→ Your assignment
Throughout the listing below, copy each line containing "inside".

▬▬▬▬▬▬▬▬▬▬

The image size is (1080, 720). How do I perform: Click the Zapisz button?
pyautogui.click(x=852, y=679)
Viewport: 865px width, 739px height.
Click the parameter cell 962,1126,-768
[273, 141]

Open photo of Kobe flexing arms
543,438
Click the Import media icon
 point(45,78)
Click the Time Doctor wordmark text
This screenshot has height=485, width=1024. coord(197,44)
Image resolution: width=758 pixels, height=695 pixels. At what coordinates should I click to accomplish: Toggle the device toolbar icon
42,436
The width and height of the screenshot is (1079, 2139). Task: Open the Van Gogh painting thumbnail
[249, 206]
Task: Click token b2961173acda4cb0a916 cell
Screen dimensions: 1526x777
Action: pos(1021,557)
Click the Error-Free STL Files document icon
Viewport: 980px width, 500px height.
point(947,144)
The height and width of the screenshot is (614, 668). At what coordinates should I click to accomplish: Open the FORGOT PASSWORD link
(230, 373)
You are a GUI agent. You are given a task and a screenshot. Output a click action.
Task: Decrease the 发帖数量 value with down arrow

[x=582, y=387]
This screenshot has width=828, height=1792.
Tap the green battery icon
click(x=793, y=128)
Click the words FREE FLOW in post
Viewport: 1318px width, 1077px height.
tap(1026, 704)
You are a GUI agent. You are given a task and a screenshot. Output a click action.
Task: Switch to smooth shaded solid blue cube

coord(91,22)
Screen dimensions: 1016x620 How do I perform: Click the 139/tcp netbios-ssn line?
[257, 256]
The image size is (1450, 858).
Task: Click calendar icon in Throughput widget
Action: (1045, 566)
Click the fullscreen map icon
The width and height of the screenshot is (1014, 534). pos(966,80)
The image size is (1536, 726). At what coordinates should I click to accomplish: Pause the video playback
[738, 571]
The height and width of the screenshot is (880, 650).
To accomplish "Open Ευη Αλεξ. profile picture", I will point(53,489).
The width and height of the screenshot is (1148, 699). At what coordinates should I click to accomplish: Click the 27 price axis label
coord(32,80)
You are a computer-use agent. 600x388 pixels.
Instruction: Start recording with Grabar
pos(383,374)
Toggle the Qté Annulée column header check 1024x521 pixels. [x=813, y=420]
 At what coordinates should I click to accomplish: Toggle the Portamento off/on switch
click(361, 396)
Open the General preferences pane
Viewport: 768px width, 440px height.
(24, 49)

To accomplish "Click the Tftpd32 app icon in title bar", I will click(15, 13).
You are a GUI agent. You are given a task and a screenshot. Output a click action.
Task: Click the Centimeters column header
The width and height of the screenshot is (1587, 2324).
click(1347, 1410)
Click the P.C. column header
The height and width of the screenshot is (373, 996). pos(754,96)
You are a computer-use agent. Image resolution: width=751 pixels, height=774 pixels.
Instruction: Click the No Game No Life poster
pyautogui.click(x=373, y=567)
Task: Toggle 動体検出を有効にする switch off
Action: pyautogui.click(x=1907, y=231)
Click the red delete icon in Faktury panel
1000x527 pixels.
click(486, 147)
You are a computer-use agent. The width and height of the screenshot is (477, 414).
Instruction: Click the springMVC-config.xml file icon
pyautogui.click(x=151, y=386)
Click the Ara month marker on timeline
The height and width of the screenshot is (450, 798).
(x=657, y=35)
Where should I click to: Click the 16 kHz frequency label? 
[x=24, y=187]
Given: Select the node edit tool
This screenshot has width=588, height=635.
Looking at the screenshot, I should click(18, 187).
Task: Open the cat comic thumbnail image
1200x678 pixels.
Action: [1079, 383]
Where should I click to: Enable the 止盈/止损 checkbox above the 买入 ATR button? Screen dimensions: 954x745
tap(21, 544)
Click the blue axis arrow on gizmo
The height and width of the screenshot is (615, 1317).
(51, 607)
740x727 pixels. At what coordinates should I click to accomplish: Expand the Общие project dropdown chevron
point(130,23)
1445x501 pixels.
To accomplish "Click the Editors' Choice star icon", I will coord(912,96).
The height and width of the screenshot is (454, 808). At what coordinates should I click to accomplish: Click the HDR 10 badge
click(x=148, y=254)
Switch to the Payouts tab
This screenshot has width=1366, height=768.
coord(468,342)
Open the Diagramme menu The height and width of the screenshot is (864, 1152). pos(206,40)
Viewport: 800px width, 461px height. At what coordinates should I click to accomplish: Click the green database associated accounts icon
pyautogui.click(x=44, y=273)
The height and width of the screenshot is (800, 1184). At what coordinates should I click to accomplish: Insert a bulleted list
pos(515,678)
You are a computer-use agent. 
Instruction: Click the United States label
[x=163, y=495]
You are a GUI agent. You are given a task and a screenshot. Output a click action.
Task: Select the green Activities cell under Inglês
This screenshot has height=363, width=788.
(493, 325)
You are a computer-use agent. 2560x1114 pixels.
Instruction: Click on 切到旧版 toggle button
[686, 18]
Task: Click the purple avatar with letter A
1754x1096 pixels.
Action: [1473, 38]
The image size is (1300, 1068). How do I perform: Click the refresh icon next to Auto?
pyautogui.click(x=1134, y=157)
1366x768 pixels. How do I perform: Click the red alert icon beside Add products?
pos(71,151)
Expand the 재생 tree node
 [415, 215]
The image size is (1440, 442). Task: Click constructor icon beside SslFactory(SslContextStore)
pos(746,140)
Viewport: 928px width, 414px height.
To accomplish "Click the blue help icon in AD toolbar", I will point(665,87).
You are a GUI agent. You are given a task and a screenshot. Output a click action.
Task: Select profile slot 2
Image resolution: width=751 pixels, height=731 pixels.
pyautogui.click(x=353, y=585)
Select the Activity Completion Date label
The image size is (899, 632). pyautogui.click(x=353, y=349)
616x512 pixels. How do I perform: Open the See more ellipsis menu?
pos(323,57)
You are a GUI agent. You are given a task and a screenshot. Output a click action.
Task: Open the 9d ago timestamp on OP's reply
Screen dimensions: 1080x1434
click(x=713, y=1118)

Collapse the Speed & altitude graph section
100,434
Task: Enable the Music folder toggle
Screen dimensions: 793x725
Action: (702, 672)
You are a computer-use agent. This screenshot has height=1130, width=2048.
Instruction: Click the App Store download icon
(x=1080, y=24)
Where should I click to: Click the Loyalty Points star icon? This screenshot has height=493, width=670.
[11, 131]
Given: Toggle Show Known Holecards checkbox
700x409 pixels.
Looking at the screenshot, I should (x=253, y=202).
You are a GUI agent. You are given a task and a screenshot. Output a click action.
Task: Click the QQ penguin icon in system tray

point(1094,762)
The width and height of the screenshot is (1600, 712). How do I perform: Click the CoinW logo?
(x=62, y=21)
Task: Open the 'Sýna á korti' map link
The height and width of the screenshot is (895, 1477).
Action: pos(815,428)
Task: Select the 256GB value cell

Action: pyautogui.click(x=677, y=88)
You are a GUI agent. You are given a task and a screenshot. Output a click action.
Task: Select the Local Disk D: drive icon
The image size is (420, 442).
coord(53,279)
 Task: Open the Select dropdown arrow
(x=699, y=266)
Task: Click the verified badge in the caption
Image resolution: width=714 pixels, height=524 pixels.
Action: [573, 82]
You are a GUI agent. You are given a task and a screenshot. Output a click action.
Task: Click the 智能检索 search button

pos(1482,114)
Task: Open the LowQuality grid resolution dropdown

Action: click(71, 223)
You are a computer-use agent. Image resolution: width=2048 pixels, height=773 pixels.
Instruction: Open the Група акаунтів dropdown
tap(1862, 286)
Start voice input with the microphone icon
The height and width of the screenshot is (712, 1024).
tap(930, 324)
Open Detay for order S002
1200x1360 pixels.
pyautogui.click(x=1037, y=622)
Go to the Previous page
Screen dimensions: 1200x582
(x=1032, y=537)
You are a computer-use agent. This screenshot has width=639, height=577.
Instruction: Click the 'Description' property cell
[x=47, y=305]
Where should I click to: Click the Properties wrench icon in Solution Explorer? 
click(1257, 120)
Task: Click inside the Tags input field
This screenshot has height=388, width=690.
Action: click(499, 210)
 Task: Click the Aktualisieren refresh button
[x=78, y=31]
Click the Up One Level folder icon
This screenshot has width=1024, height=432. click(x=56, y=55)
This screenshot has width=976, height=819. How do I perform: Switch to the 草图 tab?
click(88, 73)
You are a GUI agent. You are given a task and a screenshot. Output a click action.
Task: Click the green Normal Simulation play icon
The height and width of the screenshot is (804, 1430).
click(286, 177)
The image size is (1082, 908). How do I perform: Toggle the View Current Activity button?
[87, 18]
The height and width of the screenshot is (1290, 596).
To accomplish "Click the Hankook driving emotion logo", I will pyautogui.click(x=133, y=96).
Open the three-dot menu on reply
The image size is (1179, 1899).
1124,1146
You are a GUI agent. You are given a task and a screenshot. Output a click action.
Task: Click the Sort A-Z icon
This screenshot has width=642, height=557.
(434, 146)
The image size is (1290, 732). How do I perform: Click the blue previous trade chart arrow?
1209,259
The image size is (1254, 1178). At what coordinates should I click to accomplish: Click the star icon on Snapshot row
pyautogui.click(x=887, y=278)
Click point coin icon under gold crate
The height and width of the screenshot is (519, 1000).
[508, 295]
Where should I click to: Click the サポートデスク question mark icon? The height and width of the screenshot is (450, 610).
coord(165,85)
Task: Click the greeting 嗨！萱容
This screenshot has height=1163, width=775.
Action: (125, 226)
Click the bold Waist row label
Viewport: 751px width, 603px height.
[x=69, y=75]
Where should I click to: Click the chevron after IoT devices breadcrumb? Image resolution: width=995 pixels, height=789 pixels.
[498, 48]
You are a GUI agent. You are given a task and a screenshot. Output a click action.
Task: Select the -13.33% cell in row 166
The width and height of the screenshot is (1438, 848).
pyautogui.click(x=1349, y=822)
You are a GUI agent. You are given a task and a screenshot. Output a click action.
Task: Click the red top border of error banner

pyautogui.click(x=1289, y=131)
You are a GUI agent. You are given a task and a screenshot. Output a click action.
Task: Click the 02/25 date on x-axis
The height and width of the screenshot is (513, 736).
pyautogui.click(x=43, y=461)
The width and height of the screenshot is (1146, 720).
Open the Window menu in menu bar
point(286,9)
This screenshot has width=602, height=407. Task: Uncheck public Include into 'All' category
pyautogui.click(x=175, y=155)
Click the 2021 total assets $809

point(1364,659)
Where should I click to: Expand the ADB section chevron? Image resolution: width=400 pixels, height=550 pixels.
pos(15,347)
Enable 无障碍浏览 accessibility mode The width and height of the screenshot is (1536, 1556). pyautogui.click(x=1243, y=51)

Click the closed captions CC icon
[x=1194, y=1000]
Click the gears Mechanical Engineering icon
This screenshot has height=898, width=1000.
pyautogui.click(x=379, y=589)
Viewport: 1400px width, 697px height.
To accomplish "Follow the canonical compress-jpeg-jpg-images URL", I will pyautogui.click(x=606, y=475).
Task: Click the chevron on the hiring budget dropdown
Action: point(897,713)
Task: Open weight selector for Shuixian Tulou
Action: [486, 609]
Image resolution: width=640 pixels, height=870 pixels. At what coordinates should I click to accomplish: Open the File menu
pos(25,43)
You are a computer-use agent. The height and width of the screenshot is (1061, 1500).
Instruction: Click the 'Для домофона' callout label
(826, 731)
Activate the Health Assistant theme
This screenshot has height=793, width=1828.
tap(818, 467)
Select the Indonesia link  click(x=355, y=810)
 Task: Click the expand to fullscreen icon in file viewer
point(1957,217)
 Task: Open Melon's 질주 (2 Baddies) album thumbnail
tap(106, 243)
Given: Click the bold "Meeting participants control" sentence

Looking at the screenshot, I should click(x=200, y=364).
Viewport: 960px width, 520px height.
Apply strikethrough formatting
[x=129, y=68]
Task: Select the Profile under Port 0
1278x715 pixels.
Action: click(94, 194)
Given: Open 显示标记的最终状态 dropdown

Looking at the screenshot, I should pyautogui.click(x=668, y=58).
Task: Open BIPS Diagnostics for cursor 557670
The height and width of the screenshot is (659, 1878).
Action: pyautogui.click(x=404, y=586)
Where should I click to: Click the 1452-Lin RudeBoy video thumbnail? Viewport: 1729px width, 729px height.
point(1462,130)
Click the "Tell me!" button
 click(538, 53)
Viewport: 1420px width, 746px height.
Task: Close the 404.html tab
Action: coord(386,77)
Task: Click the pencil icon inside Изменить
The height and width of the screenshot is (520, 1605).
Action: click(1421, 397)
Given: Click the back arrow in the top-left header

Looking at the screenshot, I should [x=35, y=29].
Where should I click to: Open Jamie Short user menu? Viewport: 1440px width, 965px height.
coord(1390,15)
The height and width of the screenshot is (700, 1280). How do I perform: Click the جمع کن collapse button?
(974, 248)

▬▬▬▬▬▬▬▬▬▬

→ Solution
Task: Click inside the Tags input field
Task: Click the pencil icon inside Изменить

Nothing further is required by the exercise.